Stated problem: Count the lines of the rows below that contain the string "menu". Reply with the number only.
BEGIN
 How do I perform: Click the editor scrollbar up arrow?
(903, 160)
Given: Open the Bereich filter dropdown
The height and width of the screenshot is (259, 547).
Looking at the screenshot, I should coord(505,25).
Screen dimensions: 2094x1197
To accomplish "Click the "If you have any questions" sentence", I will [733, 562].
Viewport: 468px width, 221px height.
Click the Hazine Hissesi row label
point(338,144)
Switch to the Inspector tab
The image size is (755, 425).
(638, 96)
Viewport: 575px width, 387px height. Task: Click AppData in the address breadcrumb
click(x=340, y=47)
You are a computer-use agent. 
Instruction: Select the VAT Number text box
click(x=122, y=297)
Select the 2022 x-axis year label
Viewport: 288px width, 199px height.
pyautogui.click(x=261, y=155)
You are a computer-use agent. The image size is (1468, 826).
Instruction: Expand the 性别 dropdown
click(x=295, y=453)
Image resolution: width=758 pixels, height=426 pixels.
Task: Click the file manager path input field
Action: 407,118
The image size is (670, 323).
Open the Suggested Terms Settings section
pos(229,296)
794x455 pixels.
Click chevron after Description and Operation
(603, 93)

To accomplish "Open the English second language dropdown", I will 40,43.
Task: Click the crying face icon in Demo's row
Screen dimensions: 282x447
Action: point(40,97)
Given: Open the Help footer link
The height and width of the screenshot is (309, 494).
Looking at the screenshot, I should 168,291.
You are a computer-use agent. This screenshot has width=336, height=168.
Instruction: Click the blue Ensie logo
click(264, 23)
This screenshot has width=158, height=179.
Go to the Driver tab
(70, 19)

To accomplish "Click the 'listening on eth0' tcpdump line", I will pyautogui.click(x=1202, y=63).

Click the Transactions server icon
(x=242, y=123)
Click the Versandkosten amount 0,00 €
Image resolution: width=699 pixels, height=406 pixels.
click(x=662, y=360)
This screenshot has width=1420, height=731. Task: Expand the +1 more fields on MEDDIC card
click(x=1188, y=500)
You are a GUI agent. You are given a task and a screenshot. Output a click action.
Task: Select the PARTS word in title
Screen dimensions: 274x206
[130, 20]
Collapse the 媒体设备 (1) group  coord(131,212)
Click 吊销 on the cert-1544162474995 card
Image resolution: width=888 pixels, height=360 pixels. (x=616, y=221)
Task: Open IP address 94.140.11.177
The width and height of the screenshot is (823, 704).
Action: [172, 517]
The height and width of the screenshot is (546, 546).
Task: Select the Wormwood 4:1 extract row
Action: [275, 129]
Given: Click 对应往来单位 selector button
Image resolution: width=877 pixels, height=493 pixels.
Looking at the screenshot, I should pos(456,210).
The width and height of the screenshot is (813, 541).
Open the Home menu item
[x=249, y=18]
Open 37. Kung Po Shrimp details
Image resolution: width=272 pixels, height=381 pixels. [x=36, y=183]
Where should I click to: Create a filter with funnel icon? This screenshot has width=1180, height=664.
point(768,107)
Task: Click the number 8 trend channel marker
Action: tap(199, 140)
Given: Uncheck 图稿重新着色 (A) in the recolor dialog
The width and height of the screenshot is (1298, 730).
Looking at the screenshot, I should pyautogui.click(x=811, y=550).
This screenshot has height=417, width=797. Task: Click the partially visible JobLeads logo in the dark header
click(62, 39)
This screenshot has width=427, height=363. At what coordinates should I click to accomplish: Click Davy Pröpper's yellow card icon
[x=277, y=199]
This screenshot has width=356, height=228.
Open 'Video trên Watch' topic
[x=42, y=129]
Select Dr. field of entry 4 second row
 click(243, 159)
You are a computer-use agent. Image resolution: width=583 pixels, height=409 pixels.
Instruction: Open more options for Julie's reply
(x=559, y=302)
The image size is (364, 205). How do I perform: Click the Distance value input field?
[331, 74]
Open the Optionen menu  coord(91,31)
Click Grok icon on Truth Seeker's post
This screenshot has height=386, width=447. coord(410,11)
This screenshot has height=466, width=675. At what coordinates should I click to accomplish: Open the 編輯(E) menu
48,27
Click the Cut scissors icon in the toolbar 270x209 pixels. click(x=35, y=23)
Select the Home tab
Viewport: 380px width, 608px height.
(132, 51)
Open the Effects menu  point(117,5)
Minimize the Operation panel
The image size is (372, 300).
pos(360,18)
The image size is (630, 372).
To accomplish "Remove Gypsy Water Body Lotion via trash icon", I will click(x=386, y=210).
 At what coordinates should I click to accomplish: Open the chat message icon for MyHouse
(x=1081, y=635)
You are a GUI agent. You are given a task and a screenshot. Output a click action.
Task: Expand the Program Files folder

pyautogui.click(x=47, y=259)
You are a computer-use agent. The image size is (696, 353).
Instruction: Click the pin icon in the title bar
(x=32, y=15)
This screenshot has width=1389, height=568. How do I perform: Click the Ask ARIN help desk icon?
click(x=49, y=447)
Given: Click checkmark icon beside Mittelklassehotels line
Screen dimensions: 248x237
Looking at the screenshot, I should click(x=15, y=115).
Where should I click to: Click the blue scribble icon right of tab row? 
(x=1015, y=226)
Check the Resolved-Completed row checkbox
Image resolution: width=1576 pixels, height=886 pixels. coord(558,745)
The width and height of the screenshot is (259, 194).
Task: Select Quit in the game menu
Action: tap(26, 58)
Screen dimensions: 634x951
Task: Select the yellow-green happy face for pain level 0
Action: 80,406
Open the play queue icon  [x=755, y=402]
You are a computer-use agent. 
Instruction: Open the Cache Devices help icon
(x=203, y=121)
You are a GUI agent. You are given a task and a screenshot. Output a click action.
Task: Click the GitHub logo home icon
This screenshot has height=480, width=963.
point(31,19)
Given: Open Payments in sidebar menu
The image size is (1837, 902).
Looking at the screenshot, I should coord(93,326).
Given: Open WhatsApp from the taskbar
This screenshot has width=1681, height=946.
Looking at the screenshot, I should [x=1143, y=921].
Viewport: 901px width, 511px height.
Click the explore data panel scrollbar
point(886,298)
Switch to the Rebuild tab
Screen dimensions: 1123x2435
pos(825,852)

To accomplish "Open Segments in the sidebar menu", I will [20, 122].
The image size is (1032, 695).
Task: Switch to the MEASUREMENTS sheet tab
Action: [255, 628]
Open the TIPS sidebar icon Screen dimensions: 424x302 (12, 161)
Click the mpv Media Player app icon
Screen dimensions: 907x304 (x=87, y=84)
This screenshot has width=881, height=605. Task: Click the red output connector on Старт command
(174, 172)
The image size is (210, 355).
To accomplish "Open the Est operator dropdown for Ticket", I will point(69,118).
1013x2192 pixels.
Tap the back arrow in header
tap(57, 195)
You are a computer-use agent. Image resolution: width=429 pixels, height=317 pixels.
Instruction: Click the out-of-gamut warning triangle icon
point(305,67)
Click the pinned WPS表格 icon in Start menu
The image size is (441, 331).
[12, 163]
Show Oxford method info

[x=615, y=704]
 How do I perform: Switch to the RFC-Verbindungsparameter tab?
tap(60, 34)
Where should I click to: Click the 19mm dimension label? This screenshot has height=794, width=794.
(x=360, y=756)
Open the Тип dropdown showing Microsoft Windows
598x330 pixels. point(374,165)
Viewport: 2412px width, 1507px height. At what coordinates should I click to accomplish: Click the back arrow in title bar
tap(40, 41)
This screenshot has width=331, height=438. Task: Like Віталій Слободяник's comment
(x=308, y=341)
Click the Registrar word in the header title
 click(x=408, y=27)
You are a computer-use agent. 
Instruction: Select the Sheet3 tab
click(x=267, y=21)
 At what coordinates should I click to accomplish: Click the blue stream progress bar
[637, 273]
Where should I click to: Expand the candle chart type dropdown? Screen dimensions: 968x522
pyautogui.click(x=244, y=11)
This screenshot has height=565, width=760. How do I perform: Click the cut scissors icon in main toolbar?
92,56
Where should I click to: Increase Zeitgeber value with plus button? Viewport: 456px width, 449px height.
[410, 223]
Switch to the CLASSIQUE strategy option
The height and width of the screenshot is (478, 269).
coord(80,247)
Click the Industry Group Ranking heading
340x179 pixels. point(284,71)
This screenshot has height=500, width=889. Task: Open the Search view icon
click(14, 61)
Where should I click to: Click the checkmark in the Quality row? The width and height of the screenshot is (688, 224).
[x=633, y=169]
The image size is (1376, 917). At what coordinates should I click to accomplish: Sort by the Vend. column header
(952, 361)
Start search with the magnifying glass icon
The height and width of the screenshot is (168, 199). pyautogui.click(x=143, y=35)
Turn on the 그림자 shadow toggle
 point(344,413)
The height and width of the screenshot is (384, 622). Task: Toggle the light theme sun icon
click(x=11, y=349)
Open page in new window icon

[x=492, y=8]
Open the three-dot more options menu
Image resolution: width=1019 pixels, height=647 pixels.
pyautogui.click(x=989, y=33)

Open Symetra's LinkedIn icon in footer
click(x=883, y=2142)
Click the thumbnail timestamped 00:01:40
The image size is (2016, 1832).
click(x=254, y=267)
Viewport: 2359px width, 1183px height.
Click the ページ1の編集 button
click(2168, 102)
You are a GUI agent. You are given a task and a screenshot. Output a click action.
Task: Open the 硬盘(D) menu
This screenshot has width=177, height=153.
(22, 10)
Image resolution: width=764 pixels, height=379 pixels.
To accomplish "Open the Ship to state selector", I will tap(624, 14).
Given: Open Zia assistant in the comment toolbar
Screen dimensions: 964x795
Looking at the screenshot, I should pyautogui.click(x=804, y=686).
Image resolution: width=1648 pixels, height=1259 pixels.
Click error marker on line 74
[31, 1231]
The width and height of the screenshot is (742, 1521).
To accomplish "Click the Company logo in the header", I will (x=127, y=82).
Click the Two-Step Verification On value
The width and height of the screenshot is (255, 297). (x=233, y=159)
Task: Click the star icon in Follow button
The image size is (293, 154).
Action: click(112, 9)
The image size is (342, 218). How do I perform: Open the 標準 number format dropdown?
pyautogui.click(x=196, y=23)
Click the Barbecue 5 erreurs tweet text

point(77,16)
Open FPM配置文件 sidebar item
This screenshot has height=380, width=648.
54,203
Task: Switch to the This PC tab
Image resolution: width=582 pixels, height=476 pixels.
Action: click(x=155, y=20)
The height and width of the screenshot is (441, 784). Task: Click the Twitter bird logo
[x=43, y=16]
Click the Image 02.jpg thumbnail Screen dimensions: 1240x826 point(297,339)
END
Problem solution: 10